The questions that matter

According to Newsweek, Barrett cut straight to the evidentiary problem at the heart of the government's case:

"What is the government's evidence that using marijuana a couple of times a week makes someone dangerous?"

It's a question that deserves a serious answer, and the government apparently struggled to provide one. Principal Deputy Solicitor General Sarah Harris argued that the law is a reasonable measure to keep firearms out of the hands of potentially dangerous people. But "potentially dangerous" is doing an extraordinary amount of work in that sentence. The federal government is, in effect, asking the court to accept the premise that casual marijuana use, something tens of millions of Americans engage in, constitutes a sufficient predicate to nullify a constitutional right.

Gorsuch zeroed in on the absurdity of the federal government's own conflicted posture:

"What do we do with the fact that marijuana is sort of illegal and sort of isn't and that the federal government itself is conflicted on this?"

He's right. A growing number of states have legalized cannabis while it remains illegal at the federal level. The result is a legal patchwork where a person can walk into a licensed dispensary in one state, make a perfectly legal purchase under state law, and become a federal felon the moment they touch a firearm. That's not the rule of law. That's a trap.

A Second Amendment problem Congress created

Chief Justice John Roberts appeared to approach the case from a different angle, expressing concern about the judiciary overstepping into territory that belongs to the political branches:

"It just seems to me that this takes a fairly cavalier approach to the necessary consideration of expertise and the judgments we leave to Congress and the executive branch."

Roberts has a point about institutional roles, but that framing also highlights the real failure here: Congress wrote a sweeping prohibition that treats every illegal drug user identically, whether they're a cartel trafficker or a guy who takes a gummy before bed. Erin Murphy, an attorney for Hemani, made a version of this argument, noting that many cannabis users regularly take gummies as sleep aids and are perfectly capable of making safe decisions about firearms.

The law, as applied to casual marijuana users, does not distinguish between genuine threats to public safety and ordinary Americans exercising two choices that, in most of the country, are individually legal. It criminalizes a status, not conduct. And it does so at the expense of a right the Constitution explicitly protects.

Strange bedfellows, familiar principle

The case has drawn an unusual coalition of supporters for Hemani. Both the ACLU and the NRA back his position. Everytown, the gun control organization, opposes it. Cecillia Wang, national legal director at the ACLU, framed the stakes bluntly:

"Anyone one of them who also owns a gun for self defense could be charged with a felony. This law violates the Second Amendment and puts far too much power in the hands of federal prosecutors, with the risk of arbitrary or discriminatory enforcement."

When the ACLU and the NRA agree that a federal law gives prosecutors too much power to strip Americans of constitutional rights, that should tell you something about the law.

The concern about prosecutorial discretion is not abstract.
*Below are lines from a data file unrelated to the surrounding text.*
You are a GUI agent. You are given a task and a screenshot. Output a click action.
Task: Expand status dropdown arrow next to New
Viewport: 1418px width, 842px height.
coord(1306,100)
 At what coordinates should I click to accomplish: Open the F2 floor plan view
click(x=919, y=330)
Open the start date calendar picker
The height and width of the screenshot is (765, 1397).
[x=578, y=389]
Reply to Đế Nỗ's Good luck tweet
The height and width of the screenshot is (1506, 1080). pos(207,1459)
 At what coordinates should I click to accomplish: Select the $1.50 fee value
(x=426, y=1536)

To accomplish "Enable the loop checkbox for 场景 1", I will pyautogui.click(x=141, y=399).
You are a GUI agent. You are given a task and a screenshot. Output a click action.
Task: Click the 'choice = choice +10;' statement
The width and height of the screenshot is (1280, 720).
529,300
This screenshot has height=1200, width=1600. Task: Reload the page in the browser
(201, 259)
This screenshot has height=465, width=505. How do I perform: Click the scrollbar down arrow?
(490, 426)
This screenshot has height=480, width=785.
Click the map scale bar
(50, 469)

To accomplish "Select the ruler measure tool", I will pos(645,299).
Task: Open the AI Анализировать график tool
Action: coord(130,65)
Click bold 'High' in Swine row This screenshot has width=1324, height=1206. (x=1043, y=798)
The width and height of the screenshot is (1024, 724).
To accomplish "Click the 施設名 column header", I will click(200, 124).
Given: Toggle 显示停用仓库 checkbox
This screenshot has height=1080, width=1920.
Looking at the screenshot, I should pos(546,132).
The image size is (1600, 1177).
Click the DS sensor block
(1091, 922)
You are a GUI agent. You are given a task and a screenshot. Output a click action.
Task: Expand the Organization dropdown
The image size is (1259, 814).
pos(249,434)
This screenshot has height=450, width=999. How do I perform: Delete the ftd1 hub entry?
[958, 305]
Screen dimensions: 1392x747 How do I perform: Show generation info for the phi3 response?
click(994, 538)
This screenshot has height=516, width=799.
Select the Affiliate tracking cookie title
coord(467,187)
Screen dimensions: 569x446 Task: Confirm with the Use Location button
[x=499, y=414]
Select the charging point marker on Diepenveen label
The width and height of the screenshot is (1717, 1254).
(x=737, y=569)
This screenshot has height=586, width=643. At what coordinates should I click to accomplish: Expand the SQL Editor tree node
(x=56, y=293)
Millions of Americans use marijuana, often legally under state law. Any one of them who also owns a firearm is technically a federal criminal. That kind of mass criminalization doesn't enhance public safety. It creates a reservoir of selective enforcement, the kind of power that can be aimed at anyone, anytime, for any reason.

What comes next

The court's ruling could determine whether the government can prosecute marijuana users for possessing a firearm. Given the tenor of Monday's arguments, a narrow ruling seems likely, though the scope remains uncertain. Some justices appeared concerned about going too far in either direction.

The deeper issue won't be resolved by this case alone. Congress built a prohibition regime around marijuana that no longer reflects the legal or social reality of the country. The federal government itself can't decide whether cannabis is a menace or a misdemeanor. Until the political branches reconcile that contradiction, courts will keep getting cases like this one.

Americans who have committed no act of violence, threatened no one, and broken no state law will keep facing the prospect of felony charges for exercising a constitutional right.